La liberación de variedades con resistencia monogénica combinada con la ganancia en virulencia para este tipo de genes, por la coevolución del patógeno causante de la roya, reduce simultáneamente la vida de estas variedades en los campos de los agricultores (Singh et al., 2006; 2015). El método convencional de mejoramiento genético del trigo se basa en la incorporación de un solo gen de resistencia dentro de un genotipo; sin embargo, la combinación de varios genes de resistencia a razas diferentes de P. graminis, donde cada uno confiere una eficacia parcial o total, proporcionará una resistencia más duradera y estable (Singh et al., 2016).

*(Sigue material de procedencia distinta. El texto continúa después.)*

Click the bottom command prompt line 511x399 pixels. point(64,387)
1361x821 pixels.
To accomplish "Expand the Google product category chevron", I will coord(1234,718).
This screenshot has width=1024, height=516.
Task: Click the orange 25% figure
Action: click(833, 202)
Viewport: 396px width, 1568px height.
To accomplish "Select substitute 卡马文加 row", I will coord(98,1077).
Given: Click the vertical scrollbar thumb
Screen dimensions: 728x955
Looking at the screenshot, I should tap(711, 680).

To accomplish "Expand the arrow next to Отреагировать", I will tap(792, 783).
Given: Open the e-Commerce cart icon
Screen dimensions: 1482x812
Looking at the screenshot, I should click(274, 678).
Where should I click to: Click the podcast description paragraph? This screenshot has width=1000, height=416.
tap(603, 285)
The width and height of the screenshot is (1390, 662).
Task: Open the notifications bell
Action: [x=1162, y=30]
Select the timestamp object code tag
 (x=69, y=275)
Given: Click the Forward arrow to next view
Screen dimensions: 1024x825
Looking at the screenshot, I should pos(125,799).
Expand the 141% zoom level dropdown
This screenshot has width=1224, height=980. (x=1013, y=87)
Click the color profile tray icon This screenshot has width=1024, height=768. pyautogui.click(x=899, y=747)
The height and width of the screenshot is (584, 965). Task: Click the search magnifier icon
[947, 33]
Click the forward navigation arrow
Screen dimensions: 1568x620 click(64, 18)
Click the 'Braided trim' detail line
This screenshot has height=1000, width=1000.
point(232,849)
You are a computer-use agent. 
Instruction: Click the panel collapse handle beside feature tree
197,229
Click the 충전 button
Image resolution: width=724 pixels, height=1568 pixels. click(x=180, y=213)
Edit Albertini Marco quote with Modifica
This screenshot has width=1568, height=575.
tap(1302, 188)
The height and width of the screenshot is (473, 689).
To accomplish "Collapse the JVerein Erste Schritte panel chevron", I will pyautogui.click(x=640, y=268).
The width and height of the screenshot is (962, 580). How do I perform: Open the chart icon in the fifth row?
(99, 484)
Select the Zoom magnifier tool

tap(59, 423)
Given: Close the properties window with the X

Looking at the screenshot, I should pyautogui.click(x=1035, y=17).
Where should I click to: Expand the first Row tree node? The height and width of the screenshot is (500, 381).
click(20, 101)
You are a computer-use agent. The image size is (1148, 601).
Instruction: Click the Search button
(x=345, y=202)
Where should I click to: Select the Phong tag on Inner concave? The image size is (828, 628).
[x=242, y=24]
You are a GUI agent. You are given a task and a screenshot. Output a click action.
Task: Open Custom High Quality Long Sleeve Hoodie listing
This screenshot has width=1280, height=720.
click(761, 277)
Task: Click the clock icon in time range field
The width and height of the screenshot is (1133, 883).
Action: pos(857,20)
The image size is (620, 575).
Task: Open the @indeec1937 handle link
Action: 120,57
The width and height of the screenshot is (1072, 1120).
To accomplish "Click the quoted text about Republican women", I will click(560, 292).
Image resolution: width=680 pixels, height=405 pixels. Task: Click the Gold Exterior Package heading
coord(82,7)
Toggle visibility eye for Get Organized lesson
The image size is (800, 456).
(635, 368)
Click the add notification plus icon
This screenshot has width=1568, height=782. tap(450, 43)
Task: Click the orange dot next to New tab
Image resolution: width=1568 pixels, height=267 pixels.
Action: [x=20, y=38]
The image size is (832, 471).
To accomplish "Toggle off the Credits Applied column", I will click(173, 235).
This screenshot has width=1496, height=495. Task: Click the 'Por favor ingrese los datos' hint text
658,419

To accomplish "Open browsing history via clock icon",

Los parientes silvestres del trigo poseen genes de resistencia útiles para combatir enfermedades como la roya. Existen más de ٨٠ genes de resistencia a la roya del tallo; de éstos, al menos 20 provienen de parientes silvestres, han sido transferidos al trigo cultivado (Mclntosh et al., 1995; Mondal et al., 2016). En su mayor parte, los genes Sr se caracterizan por las reacciones de las plántulas a la raza TTKSK (Pretorius et al., 2000; Singh et al., 2006; Wanyera et al., 2006). Los genes de resistencia a la roya del tallo Sr2, 13, 14, 15, 22, 25, 26, 27, 28, 29, 32, 33, 35, 37, 39, 40, 42, 43, 44, 45, 46, 47, 48, 50, 51, 52, 53, 55, 56, 57 y 58 siguen siendo efectivos contra Ug99 (Singh et al., 2015); por lo tanto, la caracterización e introgresión de estos genes de resistencia en variedades de alto potencial de rendimiento es una alternativa para mejorar la resistencia a Ug99 y otras razas importantes de roya del tallo en las principales áreas productoras de trigo del mundo.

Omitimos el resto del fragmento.